▶ ABOUT THIS EXERCISE:
State how many lines in the entries below include the string "computer", and give nothing beyond that number.

(Stored data)
========================

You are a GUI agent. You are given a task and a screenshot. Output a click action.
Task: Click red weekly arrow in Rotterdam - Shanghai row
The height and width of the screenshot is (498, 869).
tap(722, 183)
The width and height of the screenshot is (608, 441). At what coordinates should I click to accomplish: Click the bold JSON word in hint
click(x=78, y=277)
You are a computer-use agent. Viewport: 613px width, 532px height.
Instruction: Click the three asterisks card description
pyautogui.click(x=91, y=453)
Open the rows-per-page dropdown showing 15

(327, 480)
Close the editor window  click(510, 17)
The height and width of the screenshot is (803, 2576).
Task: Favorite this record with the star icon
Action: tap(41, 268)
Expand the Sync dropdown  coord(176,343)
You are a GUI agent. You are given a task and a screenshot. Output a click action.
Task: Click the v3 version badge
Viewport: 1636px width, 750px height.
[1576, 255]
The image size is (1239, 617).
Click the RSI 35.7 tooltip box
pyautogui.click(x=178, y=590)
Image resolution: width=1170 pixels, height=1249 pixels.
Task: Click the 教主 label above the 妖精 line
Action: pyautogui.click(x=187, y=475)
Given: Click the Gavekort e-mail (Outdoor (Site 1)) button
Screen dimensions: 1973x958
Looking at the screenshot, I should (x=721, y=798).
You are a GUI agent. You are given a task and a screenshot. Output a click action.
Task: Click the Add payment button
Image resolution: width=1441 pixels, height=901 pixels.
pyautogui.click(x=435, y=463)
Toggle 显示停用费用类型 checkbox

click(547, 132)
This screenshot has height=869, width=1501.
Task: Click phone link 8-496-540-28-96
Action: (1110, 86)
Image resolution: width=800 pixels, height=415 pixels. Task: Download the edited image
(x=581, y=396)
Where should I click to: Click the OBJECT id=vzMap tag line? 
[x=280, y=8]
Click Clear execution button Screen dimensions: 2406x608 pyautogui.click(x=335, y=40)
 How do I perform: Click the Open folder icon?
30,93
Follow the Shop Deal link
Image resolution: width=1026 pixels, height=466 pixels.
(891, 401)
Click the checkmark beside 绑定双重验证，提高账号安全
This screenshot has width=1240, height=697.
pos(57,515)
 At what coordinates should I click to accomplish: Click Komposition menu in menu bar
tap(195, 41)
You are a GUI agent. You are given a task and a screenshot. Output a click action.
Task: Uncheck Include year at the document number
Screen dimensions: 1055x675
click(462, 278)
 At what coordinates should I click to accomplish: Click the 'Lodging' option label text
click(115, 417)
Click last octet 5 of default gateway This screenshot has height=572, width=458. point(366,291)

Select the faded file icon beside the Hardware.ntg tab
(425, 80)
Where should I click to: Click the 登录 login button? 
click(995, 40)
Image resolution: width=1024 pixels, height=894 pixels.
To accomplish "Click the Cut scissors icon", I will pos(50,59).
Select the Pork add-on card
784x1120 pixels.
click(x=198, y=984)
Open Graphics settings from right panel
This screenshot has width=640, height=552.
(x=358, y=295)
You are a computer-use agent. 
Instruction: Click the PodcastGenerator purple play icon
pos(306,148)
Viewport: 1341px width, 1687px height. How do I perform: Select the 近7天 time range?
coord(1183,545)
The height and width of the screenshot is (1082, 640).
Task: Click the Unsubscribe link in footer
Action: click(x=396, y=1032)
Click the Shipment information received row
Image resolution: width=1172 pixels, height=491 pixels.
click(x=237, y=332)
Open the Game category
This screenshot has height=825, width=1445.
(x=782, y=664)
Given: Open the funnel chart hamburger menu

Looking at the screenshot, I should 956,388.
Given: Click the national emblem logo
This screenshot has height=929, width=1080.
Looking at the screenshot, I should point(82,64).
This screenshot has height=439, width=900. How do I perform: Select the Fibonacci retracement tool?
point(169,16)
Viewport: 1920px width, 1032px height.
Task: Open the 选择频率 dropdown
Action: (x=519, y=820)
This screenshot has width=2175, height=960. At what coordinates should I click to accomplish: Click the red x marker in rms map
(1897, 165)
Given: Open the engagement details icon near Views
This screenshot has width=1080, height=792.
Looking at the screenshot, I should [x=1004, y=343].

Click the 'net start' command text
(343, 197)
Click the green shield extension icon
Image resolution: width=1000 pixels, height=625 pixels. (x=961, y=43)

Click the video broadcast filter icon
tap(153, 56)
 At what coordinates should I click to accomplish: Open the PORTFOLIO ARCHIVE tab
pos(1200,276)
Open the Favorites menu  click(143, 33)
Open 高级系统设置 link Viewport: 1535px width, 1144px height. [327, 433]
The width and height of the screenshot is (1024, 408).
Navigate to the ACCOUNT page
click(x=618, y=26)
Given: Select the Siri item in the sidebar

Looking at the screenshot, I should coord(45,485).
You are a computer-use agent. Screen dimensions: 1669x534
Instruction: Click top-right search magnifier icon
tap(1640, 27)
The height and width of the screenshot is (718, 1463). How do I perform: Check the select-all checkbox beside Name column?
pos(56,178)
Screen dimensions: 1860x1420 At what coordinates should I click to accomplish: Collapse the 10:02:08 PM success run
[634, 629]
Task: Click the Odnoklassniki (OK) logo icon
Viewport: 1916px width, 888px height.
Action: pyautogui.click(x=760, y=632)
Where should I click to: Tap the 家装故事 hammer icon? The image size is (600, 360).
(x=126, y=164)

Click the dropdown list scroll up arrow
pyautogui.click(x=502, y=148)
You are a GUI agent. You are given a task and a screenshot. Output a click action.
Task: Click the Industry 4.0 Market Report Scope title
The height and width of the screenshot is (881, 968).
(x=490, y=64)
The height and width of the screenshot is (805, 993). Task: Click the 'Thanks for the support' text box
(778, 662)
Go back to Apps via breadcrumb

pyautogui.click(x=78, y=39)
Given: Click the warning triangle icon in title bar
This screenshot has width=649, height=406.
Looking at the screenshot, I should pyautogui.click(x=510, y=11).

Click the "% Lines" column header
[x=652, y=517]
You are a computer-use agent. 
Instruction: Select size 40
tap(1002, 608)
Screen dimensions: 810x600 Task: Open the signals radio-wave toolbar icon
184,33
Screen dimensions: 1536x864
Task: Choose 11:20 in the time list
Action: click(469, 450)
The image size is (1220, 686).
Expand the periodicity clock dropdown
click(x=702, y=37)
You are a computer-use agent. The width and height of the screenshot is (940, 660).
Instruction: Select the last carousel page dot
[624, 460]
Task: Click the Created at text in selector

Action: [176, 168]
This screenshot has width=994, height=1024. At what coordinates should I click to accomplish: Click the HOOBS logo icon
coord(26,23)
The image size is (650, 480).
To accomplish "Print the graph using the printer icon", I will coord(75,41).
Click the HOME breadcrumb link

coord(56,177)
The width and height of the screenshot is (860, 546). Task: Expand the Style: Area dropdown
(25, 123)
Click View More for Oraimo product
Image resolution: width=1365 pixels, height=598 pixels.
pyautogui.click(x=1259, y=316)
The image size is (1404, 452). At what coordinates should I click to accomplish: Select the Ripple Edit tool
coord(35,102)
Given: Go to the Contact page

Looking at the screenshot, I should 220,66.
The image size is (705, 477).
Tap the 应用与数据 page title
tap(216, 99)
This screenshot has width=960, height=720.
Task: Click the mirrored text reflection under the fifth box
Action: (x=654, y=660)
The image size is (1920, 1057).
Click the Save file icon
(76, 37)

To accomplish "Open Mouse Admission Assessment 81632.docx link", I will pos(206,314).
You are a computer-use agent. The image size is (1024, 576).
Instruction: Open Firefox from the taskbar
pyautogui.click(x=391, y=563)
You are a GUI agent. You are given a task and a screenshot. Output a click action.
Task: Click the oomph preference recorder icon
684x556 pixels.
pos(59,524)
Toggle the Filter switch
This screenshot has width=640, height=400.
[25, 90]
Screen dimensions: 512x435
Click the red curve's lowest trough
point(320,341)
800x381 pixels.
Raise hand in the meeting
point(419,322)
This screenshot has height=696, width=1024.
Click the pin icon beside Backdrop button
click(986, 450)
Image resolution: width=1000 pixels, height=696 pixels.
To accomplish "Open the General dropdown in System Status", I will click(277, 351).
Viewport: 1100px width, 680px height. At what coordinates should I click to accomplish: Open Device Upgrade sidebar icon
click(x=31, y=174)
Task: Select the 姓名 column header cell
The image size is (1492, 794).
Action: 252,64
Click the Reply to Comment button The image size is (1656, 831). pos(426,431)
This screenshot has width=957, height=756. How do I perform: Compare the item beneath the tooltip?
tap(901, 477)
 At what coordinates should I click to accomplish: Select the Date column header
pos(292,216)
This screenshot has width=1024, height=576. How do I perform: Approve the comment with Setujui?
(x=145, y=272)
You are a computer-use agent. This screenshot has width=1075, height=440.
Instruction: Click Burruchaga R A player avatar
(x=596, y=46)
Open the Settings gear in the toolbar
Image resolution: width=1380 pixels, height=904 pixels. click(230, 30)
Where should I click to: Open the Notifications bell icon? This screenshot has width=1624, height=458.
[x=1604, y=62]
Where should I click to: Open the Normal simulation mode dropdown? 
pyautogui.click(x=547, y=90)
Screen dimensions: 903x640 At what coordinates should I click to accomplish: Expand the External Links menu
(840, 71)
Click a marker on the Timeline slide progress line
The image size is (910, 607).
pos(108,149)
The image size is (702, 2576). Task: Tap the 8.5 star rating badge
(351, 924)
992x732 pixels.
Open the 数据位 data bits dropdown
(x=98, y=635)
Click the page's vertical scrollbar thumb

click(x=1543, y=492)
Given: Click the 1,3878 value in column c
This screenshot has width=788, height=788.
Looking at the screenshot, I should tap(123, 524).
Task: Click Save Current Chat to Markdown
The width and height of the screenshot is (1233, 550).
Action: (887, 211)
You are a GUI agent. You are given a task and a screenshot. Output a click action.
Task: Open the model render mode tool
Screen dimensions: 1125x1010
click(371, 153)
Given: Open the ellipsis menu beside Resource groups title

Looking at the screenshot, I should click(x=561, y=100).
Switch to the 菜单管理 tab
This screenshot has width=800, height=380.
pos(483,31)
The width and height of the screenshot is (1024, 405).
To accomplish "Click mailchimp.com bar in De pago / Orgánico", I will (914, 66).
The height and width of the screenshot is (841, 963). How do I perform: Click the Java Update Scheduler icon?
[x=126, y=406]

========================

▶ TASK RESULT:
7